Check every line of the entries for "computer", and copy the lines that hold it.

» **Given data**
────────────────────

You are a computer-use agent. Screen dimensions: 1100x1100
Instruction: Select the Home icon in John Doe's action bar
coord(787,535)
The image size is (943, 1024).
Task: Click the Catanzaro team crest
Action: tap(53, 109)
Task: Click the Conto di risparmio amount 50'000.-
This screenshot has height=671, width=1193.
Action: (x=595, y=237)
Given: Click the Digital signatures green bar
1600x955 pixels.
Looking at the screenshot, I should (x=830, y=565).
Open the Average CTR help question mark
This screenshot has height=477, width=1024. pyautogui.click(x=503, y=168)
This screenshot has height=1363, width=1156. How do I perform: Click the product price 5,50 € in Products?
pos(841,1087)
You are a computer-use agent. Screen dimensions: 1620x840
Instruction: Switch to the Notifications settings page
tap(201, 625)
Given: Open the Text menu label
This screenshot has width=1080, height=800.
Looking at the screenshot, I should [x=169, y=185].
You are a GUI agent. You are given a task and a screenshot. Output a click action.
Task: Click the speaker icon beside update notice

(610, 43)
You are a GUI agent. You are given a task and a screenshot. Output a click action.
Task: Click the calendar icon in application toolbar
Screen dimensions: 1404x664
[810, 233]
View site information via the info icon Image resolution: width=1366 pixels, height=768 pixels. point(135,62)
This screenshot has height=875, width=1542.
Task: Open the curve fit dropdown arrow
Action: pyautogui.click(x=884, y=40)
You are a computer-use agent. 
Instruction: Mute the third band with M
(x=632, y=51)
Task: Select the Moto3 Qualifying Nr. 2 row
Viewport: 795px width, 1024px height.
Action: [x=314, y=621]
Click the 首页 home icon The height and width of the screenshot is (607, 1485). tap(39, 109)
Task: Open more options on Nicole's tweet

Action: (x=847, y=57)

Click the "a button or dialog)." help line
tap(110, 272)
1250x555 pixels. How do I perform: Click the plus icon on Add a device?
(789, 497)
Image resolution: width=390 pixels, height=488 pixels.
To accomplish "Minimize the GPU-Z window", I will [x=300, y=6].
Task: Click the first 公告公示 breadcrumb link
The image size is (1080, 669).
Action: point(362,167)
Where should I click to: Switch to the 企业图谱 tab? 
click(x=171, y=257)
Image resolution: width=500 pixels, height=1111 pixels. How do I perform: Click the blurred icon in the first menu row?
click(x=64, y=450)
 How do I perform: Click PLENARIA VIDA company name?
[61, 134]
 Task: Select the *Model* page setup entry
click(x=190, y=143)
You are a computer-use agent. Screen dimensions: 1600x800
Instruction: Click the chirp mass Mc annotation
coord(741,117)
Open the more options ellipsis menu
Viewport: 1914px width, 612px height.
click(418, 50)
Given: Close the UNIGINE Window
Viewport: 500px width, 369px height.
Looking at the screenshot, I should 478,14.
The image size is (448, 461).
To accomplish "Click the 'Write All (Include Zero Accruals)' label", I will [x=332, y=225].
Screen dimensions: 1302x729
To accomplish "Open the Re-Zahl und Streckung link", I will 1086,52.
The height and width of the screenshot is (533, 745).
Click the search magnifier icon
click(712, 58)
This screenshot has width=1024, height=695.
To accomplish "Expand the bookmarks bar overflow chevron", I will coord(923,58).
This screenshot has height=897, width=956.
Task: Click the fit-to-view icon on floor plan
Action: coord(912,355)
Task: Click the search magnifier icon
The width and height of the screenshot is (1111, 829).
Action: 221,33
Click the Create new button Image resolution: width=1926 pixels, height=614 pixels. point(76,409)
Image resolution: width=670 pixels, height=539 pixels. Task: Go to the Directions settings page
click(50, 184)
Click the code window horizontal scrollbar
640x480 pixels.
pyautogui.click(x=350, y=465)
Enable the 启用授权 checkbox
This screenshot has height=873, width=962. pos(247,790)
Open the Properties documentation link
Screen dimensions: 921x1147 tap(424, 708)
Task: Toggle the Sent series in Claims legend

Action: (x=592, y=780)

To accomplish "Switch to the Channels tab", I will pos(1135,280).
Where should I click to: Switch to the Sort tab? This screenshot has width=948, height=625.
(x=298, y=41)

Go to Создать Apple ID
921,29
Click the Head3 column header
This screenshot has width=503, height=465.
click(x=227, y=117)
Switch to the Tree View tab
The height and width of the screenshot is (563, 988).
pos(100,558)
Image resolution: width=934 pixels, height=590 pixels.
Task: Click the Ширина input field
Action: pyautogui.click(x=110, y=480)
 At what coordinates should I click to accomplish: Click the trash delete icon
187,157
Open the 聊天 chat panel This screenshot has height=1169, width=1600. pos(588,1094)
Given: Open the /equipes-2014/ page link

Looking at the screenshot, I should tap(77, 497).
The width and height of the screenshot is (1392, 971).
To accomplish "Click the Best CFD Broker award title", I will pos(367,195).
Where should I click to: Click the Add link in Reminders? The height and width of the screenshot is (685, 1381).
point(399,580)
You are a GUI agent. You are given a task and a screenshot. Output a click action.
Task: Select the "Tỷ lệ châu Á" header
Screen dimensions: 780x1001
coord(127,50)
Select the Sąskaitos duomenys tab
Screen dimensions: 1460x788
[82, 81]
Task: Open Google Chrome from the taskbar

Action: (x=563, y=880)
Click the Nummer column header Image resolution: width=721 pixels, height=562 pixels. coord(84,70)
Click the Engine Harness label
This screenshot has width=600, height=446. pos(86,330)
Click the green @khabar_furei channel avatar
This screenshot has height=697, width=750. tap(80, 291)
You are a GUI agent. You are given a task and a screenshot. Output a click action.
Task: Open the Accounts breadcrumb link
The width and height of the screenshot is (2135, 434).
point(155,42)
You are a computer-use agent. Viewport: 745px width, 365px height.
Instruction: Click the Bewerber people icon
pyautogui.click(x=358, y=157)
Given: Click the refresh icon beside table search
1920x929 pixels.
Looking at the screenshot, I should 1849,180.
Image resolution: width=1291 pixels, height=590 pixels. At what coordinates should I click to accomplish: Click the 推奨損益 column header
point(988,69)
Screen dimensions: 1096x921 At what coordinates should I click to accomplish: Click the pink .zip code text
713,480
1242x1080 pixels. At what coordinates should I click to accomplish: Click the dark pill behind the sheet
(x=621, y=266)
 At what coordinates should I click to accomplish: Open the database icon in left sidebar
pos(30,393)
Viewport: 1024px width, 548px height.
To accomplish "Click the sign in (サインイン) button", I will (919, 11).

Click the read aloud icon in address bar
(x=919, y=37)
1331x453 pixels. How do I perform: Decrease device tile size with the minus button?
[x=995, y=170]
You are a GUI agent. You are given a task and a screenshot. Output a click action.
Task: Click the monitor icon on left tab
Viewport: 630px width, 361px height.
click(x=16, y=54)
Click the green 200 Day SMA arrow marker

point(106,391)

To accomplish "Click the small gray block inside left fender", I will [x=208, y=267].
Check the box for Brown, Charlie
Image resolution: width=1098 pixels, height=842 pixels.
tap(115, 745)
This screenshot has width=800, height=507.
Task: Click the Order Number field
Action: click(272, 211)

────────────────────

» **Your solution**
You are a computer-use agent. Screen dimensions: 1100x1100
You are a computer-use agent. Screen dimensions: 1620x840
You are a computer-use agent. 
You are a computer-use agent. Screen dimensions: 1600x800
You are a computer-use agent. Viewport: 745px width, 365px height.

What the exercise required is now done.